CytoNormPy - Plotting#
This vignettes showcases the plotting functionality of cytonormpy!
We use the builtin cytonorm object.
[1]:
import cytonormpy as cnp
import warnings
from matplotlib import pyplot as plt
warnings.filterwarnings(action="ignore", category=FutureWarning)
with warnings.catch_warnings():
warnings.simplefilter("ignore")
cn = cnp.example_cytonorm()
normalized file Gates_PTLG021_Unstim_Control_1.fcs
normalized file Gates_PTLG034_Unstim_Control_1.fcs
normalized file Gates_PTLG028_Unstim_Control_1.fcs
normalized file Gates_PTLG034_Unstim_Control_2.fcs
normalized file Gates_PTLG028_Unstim_Control_2.fcs
normalized file Gates_PTLG021_Unstim_Control_2.fcs
[2]:
files = cn._datahandler.metadata.all_file_names
files
[2]:
['Gates_PTLG021_Unstim_Control_1.fcs',
'Gates_PTLG028_Unstim_Control_1.fcs',
'Gates_PTLG034_Unstim_Control_1.fcs',
'Gates_PTLG021_Unstim_Control_2.fcs',
'Gates_PTLG028_Unstim_Control_2.fcs',
'Gates_PTLG034_Unstim_Control_2.fcs']
Scatter plots#
We can plot scatter plots, visualizing the data as a dot plot.
If we display the reference, the datapoints of the corresponding reference file will be shown. In this case, we display the original and transformed data points for ‘Gates_PTLG021_Unstim_Control_2.fcs’, while ‘Gates_PTLG021_Unstim_Control_1.fcs’ served as a control.
[3]:
cnp.pl.scatter(
cn,
file_name=files[3],
x_channel="Ho165Di",
y_channel="Yb172Di",
display_reference=True,
figsize=(5, 5),
s=10,
edgecolor="black",
linewidth=0.3,
)
Histogram plots#
By using a histogram plot, we can closely follow the respective distributions before and after normalization.
If we display the reference, the datapoints of the corresponding reference file will be shown. In this case, we display the original and transformed data points for ‘Gates_PTLG021_Unstim_Control_2.fcs’, while ‘Gates_PTLG021_Unstim_Control_1.fcs’ served as a control.
[4]:
cnp.pl.histogram(
cn,
file_name=files[3],
x_channel="Ho165Di",
x_scale="linear",
display_reference=True,
figsize=(5, 5),
)
Spline Plots#
To visualize the spline functions created by cytonormpy, we use the splineplot.

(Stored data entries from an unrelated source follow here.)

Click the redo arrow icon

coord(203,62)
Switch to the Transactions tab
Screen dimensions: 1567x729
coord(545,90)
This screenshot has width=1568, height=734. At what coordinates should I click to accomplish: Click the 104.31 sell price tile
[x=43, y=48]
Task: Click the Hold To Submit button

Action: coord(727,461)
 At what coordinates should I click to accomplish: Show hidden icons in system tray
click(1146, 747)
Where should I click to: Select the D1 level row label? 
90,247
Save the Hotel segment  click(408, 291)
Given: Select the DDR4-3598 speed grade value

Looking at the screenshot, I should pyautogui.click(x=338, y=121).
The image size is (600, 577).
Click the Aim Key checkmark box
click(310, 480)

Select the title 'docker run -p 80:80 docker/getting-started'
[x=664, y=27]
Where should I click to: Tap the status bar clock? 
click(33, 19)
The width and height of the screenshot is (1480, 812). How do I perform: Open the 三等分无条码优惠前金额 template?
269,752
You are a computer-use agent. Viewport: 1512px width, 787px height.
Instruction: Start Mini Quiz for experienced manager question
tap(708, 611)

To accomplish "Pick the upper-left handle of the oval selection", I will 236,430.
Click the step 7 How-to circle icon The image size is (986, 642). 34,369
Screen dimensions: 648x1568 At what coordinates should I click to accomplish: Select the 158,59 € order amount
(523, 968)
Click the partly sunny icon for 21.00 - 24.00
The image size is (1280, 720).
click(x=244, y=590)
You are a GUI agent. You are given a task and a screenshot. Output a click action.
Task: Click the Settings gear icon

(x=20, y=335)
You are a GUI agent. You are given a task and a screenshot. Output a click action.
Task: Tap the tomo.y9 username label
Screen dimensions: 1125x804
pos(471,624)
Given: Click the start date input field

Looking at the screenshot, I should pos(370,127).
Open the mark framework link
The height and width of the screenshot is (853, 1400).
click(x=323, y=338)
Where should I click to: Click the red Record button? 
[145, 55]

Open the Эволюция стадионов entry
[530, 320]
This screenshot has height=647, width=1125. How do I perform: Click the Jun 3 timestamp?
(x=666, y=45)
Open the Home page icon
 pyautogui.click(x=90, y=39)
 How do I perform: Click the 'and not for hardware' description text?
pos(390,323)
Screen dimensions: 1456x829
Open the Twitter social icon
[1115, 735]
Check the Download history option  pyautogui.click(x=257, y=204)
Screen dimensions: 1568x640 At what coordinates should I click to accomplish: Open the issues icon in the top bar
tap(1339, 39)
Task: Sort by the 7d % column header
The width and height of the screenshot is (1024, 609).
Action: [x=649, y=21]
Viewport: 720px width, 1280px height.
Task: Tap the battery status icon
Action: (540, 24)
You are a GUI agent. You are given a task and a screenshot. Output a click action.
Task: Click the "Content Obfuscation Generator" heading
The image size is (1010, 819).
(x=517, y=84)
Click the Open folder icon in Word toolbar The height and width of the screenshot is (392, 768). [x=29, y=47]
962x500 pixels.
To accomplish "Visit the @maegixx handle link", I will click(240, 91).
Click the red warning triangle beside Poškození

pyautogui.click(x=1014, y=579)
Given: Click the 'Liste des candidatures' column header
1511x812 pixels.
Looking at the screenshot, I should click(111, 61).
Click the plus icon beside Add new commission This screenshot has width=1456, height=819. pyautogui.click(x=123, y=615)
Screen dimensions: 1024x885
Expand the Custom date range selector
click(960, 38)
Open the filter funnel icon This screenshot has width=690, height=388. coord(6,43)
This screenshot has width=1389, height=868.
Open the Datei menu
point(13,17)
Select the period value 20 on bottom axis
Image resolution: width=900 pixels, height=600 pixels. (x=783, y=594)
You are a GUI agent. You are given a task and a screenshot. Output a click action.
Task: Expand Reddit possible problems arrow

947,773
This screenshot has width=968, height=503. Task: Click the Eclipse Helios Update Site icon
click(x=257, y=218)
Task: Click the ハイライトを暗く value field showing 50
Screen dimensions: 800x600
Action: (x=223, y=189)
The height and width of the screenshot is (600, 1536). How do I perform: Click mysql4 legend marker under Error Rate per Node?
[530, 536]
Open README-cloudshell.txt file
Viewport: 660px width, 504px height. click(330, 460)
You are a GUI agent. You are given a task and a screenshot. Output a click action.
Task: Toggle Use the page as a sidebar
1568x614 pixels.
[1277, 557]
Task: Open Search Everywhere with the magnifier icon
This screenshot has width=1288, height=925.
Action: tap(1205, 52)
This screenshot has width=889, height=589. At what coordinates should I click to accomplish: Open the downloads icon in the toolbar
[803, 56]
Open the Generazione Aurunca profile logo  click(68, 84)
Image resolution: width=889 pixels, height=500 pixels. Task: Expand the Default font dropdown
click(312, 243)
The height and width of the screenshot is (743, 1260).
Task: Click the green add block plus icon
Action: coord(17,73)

This plot shows the expression values of the file against the goal distribution. Further, the specified quantiles of the expression values are marked.
[5]:
cnp.pl.splineplot(
cn, file_name=files[3], channel="Tb159Di", x_scale="linear", y_scale="linear", figsize=(3, 3)
)
EMD evaluation#
To visualize the changes in the earth mover’s distance we create scatterplots, where the EMD of the original files and the EMD of the normalized files are plotted.
The colorby parameter can be set to ‘label’, ‘improvement’ or ‘channel’
[6]:
cnp.pl.emd(cn, colorby="improvement", figsize=(3, 3), s=20, edgecolor="black", linewidth=0.3)
MAD evaluation#
To visualize the changes in the earth mover’s distance we create scatterplots, where the EMD of the original files and the EMD of the normalized files are plotted.
The colorby parameter can be set to ‘label’, ‘improvement’ or ‘channel’. The red lines correspond to the MAD-change cutoff, the default is set to 0.25.
[7]:
cnp.pl.mad(cn, colorby="change", figsize=(3, 3), s=20, edgecolor="black", linewidth=0.3)
CytoNormPy - Overview Plotting#
The plots shown above should cover most use cases. In order to provide additional overviews, CytoNormPy implements grid functionalities that allow a quick overview over the data.
Histogram overview#
First, we will focus on the histogram plot. We pass the parameter grid='channels' in order to get a FacetGrid-like overview over all channels.
Note that we are extracting the figure using show=False and return_fig=True in order to apply matplotlibs .tight_layout() method.
[8]:
fig = cnp.pl.histogram(
cn,
file_name=files[3],
x_channel="Nd142Di",
x_scale="linear",
display_reference=True,
grid="channels",
figsize=(20, 20),
show=False,
return_fig=True,
)
fig.tight_layout()
plt.show()
MAD comparison overview#
We next create the MAD comparison plot per cell label. By passing grid="label", we obtain a faceted plot grouped by the cell_label that we provided in the calculations.
[9]:
cnp.pl.mad(
cn, colorby="label", figsize=(6, 4), s=20, edgecolor="black", linewidth=0.3, grid="label"
)
EMD comparison overview#
Finally, we create the EMD comparison plot per cell label. By passing grid="label", we obtain a faceted plot grouped by the cell_label that we provided in the calculations. We further specify colorby="improvement" in order to retain the information regarding the EMD change.
[10]:
cnp.pl.emd(
cn, colorby="improvement", figsize=(6, 4), s=20, edgecolor="black", linewidth=0.3, grid="label"
)
CytoNormPy - Plot customization#
We saw above how to extract the matplotlib Figure via return_fig=True.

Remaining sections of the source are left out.